Truck drivers are exposed to road hazards all the time. That’s why it is essential to keep road safety a priority at all costs. There are different types of road hazards that truck drivers will possibly encounter while on the job, including bad weather conditions, other motorists, wandering wildlife, among many others. Most of the time, road accidents occur when you least expect it. It is thus best to always focus your concentration on the road to mitigate potential risks and to be able to respond to any sign of danger quickly and diligently.
You will find many ways of avoiding road hazards, but there are important areas of truck-driving safety that are worth emphasizing to truck drivers. Here are some valuable points to consider when driving a truck, especially when you are operating a large rig or carrying heavy equipment or cargo on the highway or on long drives.
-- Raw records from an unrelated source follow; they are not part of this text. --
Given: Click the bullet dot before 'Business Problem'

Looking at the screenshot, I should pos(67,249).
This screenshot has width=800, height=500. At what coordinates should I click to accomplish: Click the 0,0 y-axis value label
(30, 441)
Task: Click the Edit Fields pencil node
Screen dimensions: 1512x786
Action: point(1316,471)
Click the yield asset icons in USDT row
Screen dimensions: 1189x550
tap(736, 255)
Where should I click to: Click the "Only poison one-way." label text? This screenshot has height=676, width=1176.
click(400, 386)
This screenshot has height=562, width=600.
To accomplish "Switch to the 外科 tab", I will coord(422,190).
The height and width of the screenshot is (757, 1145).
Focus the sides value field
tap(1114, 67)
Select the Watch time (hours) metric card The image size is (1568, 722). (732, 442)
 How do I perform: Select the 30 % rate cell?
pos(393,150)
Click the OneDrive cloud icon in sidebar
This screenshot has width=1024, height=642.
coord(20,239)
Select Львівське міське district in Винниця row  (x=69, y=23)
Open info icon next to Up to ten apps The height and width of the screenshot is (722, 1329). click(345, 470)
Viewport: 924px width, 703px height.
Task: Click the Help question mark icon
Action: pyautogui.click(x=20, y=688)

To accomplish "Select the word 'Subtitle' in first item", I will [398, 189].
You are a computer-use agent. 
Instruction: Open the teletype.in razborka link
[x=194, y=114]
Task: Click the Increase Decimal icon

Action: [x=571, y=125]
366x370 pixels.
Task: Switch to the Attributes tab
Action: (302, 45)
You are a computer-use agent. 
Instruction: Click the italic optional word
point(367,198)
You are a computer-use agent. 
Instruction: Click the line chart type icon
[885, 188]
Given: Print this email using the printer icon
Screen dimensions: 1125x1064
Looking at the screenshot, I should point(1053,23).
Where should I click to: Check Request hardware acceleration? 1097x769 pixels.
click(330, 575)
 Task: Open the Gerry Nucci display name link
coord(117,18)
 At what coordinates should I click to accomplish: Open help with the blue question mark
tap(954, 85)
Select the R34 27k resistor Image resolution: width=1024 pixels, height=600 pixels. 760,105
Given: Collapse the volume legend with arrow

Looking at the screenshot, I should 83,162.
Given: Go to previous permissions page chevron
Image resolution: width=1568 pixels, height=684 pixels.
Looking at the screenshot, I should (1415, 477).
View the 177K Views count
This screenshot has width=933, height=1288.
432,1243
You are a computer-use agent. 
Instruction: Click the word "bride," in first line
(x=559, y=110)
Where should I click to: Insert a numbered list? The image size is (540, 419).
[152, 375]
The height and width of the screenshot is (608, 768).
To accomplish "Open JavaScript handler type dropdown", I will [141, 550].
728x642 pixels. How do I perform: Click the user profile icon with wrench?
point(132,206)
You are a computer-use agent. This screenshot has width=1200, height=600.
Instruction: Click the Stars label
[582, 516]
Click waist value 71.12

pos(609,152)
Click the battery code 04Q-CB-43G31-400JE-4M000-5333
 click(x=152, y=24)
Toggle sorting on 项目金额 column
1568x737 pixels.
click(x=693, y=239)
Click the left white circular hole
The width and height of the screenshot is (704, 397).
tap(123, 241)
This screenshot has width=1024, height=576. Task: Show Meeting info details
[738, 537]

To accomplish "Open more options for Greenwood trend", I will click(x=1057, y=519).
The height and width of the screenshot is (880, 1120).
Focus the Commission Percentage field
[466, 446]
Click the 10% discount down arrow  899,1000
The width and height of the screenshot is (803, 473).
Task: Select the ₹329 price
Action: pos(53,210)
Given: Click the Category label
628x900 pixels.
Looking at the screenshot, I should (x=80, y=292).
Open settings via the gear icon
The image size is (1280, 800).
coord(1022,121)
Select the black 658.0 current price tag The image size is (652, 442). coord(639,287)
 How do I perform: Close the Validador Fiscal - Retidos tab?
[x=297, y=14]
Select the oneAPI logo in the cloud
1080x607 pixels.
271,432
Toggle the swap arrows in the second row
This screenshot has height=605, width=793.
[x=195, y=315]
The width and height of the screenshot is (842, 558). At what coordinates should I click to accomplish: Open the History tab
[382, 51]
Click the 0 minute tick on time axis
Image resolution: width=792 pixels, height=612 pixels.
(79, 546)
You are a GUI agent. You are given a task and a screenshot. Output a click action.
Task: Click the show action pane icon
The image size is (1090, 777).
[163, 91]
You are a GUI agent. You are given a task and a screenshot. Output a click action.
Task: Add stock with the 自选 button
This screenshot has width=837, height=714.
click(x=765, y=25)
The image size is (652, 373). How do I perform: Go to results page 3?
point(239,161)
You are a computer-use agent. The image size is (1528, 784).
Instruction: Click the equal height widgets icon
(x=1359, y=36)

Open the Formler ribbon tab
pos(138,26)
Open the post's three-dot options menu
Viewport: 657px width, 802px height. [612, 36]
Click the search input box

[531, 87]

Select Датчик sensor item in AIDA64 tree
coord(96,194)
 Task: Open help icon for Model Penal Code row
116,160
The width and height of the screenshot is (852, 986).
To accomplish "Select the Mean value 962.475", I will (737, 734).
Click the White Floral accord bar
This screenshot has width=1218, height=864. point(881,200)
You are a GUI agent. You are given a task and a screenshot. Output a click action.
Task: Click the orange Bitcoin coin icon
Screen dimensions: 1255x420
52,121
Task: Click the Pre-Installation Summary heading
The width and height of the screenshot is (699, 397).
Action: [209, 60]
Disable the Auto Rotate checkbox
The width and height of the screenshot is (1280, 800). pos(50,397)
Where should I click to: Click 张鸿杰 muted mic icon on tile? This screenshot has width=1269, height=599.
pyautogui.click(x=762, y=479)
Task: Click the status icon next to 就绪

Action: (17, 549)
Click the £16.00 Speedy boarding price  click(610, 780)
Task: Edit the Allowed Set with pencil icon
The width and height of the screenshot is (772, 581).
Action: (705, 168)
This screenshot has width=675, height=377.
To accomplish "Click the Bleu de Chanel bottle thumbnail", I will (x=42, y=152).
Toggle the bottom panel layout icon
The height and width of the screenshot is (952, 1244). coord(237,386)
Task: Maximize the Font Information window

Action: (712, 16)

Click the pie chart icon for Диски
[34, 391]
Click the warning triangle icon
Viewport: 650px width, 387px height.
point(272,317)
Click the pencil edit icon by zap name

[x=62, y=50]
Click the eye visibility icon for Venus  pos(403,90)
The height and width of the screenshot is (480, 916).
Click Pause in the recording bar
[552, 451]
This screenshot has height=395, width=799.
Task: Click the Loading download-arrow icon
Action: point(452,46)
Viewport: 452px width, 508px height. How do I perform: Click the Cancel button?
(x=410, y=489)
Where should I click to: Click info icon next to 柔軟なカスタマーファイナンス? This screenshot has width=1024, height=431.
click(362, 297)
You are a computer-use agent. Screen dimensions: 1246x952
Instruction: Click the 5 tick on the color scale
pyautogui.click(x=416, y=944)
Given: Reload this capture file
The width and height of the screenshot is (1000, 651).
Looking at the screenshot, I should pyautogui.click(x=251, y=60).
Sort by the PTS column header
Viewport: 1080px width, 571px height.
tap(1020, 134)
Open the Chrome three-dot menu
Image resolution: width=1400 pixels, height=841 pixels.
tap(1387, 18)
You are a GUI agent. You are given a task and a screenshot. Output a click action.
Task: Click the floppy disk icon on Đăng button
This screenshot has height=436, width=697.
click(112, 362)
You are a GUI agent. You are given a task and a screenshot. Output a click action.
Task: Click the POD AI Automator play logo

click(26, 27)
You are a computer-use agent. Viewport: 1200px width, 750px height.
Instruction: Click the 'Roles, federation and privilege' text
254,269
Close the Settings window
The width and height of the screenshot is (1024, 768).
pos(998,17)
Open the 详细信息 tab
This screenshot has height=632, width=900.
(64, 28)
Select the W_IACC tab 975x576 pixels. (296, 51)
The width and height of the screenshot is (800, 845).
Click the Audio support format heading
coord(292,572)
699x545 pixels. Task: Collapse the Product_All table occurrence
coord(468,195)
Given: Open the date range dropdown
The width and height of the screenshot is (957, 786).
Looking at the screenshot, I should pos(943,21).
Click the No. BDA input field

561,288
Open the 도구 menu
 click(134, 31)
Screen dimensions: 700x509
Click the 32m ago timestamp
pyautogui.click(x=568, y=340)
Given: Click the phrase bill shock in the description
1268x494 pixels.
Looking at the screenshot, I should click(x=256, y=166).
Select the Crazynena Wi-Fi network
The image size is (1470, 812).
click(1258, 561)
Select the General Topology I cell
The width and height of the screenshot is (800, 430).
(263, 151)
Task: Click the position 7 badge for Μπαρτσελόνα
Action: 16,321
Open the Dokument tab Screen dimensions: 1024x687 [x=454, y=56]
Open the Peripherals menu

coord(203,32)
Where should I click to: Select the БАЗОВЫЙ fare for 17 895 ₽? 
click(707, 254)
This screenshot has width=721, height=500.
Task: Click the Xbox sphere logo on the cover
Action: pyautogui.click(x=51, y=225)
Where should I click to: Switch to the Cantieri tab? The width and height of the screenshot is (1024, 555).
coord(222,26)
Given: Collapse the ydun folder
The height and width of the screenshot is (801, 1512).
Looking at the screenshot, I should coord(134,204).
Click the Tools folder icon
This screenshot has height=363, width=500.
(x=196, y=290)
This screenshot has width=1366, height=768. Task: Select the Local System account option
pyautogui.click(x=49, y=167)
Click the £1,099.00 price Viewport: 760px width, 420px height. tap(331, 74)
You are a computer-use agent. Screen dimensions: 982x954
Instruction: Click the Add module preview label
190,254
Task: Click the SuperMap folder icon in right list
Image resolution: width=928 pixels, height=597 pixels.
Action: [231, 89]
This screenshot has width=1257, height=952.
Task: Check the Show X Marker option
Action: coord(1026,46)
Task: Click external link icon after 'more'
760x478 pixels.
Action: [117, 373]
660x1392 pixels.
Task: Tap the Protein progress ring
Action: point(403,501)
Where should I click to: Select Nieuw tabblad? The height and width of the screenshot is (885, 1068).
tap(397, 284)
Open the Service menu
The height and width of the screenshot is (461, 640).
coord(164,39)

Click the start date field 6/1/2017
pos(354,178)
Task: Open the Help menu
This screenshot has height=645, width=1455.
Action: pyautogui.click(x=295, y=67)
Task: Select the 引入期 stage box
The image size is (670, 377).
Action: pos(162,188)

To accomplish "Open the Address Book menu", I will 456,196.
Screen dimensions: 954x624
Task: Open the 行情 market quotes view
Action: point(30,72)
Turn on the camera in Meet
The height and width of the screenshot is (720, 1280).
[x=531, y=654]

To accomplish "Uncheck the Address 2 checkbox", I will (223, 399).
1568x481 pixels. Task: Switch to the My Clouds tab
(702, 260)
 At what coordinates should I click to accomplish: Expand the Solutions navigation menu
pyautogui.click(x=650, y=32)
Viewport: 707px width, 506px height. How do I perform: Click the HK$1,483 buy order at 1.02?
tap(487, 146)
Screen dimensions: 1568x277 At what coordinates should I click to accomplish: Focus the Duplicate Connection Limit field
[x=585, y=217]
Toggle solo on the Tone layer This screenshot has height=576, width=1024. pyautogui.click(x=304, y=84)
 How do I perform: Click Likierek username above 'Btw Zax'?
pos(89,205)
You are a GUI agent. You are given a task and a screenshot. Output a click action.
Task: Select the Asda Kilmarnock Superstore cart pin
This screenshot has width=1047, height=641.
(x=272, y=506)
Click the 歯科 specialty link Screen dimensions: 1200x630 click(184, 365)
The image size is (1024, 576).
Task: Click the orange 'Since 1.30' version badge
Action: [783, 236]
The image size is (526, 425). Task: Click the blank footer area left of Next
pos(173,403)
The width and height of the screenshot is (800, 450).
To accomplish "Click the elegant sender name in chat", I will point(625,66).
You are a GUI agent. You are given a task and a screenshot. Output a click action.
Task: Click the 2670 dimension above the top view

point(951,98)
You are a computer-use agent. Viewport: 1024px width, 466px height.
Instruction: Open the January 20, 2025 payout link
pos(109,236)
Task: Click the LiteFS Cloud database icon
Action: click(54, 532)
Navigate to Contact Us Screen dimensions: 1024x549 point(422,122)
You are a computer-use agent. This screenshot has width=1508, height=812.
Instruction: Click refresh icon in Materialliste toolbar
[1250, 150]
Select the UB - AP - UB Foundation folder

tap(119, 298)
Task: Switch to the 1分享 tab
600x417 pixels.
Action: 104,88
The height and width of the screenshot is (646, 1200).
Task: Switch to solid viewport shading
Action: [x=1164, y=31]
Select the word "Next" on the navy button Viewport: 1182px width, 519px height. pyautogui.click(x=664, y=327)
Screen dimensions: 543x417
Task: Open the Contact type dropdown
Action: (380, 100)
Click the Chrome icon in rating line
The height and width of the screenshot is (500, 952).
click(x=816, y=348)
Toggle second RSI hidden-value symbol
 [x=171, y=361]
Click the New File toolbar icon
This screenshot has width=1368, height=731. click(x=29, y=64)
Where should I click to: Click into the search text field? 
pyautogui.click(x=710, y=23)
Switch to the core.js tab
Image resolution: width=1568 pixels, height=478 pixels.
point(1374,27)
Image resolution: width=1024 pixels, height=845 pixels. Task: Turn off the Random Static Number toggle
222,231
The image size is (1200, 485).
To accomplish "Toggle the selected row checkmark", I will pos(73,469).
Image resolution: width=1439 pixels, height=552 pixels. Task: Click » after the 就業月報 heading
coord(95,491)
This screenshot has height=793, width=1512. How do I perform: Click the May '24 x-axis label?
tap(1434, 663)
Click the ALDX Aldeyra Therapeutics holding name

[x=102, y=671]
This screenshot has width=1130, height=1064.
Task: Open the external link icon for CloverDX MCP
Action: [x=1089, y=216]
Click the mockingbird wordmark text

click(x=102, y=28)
Be aware of the blind curves and spots
There are so-called “truck no zones,” which are areas where motorists should not come nearby. These zones include behind the truck, behind the side mirrors and off to the side in front of the truck. The problem is, not all motorists know this. As a responsible truck driver, it is your responsibility to exercise the diligence of observing caution and be more attentive to these “truck no zones” for road safety. Before changing lanes or turning, double check these areas and keep your distance from other motorists before doing so.
Blind curves are also road hazards, and truck drivers who are travelling to an area for the first time may not be aware of their presence. It is sometimes easy for even an attentive truck driver to miss an approaching blind curve. Some highways display a sign to warn motorists about the blind curve ahead and to make sure to slow down when approaching the curve. Transportation logistics are usually handy when it comes to tracking down a route because it makes the truck driver aware of the blind curve ahead while driving.
Road accidents are often caused by a stalled vehicle. Trucks are at a higher risk of road accidents when the tire blows or one loses a brake. Worse, the truck’s heavy cargo may break loose and cause injury to the other motorists. Make sure to conduct a thorough check of your truck before hitting the road, giving particular attention to the breaks, tires and securing the truck loads. Report any unusual observations prior to dispatch and refuse to drive the truck until you are certain it is in good driving condition. In case the truck stalls on the road, make sure to secure your truck and use flashers and emergency signs to warn other motorists.
Tailgating is dangerous, especially among big trucks, where it takes longer before the truck comes to a complete stop after stepping on the break. The bigger the rig, the more time it takes to stop a running truck. Make sure to keep a safe distance from the vehicle in front of you, and always follow the speed limit diligently. Moreover, observe the traffic flow ahead on the road. It is possible that there might be a wrecked or stalled vehicle directly ahead on the same lane or off the shoulder. Make sure to give ample distance between your truck and other vehicles to avoid an untoward incident that might occur beyond your control.